- _Problem_
Everything from the line containing "Click the Find by Request# input field" through the line containing "You are a computer-use agent. Image" in the listing below should be copied exactly, and nothing more.

- _Data extracts_
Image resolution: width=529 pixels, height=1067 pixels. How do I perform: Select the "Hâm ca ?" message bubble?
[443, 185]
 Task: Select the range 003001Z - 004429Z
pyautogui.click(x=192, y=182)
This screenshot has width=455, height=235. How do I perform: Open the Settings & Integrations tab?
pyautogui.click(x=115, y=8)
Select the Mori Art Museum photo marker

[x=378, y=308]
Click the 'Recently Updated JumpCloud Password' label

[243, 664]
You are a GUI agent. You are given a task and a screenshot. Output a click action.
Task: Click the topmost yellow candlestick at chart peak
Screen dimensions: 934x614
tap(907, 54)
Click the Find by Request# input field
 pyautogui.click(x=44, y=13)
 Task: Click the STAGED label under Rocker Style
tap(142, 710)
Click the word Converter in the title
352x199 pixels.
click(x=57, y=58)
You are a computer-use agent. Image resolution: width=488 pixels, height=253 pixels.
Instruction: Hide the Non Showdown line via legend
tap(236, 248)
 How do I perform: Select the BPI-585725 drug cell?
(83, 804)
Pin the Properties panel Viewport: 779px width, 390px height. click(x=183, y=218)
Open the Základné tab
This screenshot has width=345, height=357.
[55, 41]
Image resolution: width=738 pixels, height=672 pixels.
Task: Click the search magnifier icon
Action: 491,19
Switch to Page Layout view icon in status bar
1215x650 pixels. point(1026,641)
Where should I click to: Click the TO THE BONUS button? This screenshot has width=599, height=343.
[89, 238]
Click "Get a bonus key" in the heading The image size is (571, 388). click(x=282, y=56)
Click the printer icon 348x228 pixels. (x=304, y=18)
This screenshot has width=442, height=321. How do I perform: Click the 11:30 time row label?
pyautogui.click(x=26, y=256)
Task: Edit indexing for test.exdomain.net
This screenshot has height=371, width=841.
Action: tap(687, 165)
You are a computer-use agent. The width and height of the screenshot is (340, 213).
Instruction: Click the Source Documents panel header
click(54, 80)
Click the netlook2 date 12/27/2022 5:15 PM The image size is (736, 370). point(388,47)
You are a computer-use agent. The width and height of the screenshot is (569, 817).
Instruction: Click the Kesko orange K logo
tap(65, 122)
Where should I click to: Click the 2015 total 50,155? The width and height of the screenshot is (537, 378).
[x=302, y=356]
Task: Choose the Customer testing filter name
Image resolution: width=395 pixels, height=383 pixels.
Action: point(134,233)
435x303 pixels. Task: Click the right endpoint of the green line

- _Output of the task_
Click the Find by Request# input field
 pyautogui.click(x=44, y=13)
 Task: Click the STAGED label under Rocker Style
tap(142, 710)
Click the word Converter in the title
352x199 pixels.
click(x=57, y=58)
You are a computer-use agent. Image resolution: width=488 pixels, height=253 pixels.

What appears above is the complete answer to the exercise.